Они снова переходят на китайский, и я замолкаю. Не знаю, почему я думала, что всё пройдёт гладко. После жаркой перепалки мама встаёт с дивана.
— Уходим, — объявляет она.
— Что? — выпаливаю я. — Мы только приехали!
— Бери сумку, — она наклоняется к ручке своего чемодана, дёргает его за собой и поворачивается к двери. — Мы возвращаемся домой.
— Но!..
— Санди, не возражай.
Я перевожу взгляд с удаляющейся спины мамы на хмурые лица бабушки и дедушки. Они не делают ни малейшего движения, чтобы остановить её. Я извиняющимся тоном склоняю перед ними голову, а потом бросаюсь вслед за мамой. Входная дверь осталась открытой. Мама уже на полпути к машине.
Когда я засовываю пятки в кроссовки, сухая морщинистая рука хватает меня за запястье. Я поворачиваюсь. Агонг стоит позади меня в холле с виноватой улыбкой. Он вкладывает мне в руку белый конверт.
— Береги себя, — говорит он, убирая пальцы с моей руки.
Когда я сажусь на пассажирское сиденье, мама говорит мне только одно:
— Забудь всё, что ты тут услышала. Ты докажешь им, что они неправы.

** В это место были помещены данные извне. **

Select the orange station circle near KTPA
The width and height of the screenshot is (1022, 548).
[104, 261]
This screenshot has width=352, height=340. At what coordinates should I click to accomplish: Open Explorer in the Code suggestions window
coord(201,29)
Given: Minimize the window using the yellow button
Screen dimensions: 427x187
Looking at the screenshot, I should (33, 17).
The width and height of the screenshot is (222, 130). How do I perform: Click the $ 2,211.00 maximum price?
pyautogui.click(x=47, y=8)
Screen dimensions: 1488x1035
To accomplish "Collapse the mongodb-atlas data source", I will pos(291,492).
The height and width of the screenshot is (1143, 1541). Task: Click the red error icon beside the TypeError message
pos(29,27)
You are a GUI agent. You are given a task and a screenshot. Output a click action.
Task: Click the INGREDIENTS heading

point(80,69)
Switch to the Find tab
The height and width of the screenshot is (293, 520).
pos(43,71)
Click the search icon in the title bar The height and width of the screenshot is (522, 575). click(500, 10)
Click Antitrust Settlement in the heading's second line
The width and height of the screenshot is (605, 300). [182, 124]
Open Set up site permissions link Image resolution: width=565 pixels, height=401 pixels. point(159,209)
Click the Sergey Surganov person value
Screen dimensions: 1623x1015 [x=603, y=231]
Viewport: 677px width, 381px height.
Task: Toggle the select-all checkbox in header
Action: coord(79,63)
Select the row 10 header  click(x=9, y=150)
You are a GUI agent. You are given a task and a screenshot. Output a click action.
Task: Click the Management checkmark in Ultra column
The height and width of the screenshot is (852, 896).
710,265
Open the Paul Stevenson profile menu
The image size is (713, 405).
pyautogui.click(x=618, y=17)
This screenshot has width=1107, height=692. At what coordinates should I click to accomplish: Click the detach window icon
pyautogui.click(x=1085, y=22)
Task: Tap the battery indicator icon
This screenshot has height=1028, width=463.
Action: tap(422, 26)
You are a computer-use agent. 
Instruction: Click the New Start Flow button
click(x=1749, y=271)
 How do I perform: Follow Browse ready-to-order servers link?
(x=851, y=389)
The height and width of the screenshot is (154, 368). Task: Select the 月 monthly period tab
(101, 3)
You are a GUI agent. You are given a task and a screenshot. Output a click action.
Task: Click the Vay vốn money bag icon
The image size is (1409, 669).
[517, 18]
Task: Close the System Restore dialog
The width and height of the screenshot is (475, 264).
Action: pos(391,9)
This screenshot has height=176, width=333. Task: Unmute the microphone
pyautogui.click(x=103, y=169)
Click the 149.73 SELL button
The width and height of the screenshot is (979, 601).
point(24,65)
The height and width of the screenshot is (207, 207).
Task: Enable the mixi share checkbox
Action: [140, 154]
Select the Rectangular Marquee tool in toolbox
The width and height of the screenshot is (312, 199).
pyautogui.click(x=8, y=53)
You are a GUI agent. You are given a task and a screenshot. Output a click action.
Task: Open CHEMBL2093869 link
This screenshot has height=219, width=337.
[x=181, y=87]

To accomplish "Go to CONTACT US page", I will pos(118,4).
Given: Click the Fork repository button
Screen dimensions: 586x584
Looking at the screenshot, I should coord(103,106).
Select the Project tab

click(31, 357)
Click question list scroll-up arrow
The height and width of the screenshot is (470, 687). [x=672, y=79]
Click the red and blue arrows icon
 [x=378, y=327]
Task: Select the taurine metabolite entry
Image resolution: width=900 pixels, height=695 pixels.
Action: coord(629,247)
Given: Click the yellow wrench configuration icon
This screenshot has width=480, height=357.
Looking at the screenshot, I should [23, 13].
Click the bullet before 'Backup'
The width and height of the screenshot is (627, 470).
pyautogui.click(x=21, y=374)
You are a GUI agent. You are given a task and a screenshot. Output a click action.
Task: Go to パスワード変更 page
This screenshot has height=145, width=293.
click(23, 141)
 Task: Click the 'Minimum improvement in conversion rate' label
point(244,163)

Я чувствую всю тяжесть её ожиданий, которые она возлагает на мои плечи.
От этого я чувствую себя важной персоной. У меня появляется цель.
— Я постараюсь, мама, — обещаю я ей.
Когда мы останавливаемся на заправке, я заглядываю в конверт, который дал мне Агонг, пока мама ходит за сигаретами и кофе. Он полон 50-долларовых банкнот.
Теперь я понимаю, откуда мама этому научилась. Она использует материальные блага как выражение любви и заботы — покупает мне сумочки от "Шанель" вместо того, чтобы сказать, что гордится мной.